Please copy, exactly as they appear below, the lines from the one containing "Click the Диск 0 SSD label text" through the one containing "Open the Phones.com".

Provided data:
+---+

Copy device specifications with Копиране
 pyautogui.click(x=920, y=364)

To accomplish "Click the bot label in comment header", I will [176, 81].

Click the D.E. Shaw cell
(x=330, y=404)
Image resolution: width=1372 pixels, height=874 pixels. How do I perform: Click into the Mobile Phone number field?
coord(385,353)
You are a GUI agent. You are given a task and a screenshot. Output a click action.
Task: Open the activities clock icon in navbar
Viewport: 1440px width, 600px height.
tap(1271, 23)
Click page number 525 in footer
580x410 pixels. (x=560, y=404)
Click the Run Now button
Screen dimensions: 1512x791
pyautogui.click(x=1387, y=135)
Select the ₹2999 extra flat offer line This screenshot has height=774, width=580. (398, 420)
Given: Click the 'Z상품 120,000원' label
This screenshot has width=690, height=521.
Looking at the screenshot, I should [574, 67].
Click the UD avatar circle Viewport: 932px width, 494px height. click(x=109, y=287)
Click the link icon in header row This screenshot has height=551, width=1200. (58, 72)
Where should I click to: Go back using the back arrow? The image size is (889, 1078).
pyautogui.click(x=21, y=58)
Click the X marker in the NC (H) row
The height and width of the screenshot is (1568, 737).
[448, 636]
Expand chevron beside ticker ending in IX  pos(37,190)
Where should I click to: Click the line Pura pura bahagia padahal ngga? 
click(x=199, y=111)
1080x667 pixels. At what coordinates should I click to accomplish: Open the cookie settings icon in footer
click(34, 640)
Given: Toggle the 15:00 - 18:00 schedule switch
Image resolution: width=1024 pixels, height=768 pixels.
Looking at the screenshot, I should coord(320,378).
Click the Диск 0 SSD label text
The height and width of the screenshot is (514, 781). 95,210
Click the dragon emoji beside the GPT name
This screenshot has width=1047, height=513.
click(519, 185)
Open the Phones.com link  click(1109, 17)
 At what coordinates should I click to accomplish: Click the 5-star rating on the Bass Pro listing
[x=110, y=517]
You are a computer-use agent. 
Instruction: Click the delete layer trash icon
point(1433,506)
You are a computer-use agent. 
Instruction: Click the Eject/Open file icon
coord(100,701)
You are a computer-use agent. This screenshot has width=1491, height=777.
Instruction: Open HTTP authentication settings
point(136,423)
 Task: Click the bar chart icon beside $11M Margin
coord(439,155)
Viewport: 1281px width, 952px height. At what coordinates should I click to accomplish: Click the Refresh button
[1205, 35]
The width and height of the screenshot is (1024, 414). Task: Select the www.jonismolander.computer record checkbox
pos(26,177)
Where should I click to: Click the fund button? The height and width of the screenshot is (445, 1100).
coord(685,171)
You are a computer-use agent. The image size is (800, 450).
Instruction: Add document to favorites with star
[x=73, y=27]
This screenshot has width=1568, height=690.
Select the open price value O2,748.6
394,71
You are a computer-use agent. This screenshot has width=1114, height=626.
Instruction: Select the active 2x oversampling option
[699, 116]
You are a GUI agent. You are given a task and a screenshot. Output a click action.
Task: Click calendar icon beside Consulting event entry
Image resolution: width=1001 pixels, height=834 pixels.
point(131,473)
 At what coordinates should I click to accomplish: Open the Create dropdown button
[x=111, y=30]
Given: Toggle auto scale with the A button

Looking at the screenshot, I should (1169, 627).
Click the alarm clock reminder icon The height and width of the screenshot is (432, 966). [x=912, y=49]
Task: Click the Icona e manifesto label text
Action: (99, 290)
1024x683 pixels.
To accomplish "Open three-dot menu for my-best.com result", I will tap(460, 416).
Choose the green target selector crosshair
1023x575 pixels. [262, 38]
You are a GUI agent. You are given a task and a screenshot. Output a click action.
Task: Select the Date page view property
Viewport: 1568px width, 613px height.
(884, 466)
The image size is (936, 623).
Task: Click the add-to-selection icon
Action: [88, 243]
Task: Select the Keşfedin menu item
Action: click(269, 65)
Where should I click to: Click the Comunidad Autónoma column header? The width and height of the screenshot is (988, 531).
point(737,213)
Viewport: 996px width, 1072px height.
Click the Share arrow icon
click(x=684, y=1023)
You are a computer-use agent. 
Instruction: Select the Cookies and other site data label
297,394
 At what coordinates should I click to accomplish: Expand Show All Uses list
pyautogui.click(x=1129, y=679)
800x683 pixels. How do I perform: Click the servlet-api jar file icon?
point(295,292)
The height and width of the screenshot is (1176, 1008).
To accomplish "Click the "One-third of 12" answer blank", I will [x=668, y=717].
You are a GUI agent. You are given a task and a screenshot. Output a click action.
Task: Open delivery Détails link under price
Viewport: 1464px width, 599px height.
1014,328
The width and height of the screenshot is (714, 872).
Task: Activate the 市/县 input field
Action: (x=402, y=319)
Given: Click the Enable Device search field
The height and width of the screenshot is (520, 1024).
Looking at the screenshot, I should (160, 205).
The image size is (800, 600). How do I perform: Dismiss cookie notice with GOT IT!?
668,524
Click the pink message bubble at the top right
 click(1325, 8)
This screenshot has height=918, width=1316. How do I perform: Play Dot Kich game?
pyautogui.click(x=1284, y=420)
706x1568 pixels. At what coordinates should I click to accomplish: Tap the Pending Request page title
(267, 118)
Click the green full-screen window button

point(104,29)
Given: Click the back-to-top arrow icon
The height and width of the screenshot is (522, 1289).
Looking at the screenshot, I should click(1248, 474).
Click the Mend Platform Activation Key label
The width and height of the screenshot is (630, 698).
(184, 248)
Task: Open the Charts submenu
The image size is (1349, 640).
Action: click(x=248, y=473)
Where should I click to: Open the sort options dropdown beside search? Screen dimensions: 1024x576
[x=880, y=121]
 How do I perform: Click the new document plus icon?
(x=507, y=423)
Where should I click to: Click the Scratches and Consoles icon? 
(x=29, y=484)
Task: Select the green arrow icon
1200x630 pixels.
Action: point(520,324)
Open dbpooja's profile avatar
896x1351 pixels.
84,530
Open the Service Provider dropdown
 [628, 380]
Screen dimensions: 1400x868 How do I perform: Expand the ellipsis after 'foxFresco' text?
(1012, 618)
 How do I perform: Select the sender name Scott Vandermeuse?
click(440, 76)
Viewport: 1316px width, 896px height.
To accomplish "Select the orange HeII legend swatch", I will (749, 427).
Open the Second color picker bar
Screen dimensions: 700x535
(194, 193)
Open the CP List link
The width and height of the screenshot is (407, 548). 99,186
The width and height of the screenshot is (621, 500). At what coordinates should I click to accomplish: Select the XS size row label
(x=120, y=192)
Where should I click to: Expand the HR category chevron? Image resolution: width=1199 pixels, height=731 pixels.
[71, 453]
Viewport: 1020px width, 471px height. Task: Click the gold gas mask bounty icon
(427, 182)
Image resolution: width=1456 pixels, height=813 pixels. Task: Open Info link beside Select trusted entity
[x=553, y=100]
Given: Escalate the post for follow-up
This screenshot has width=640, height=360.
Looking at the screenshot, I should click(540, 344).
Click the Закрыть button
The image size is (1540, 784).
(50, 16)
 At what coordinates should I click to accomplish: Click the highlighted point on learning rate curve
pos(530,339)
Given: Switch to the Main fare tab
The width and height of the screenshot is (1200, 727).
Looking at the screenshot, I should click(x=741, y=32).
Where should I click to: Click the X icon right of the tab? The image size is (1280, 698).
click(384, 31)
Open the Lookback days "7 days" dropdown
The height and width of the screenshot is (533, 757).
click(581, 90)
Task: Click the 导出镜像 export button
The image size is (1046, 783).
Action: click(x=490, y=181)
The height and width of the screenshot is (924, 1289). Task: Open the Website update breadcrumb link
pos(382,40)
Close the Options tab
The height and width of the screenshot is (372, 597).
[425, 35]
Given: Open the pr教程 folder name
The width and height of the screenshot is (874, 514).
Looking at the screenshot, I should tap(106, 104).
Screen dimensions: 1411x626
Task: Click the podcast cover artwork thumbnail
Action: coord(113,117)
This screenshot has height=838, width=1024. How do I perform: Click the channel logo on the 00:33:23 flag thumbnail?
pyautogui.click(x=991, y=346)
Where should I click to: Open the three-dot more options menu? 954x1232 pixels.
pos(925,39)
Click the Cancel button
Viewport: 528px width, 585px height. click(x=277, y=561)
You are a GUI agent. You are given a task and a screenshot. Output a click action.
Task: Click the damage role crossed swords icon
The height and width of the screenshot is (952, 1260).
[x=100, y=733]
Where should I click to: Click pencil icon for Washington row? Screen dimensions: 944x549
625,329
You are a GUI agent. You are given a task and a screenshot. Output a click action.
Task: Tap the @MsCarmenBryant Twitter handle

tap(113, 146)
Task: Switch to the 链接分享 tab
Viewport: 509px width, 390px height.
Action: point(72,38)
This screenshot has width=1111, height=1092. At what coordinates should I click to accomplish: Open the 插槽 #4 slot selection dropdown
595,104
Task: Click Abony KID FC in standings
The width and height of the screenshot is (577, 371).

+---+

Solution for this task:
Click the Диск 0 SSD label text
The height and width of the screenshot is (514, 781). 95,210
Click the dragon emoji beside the GPT name
This screenshot has width=1047, height=513.
click(519, 185)
Open the Phones.com link  click(1109, 17)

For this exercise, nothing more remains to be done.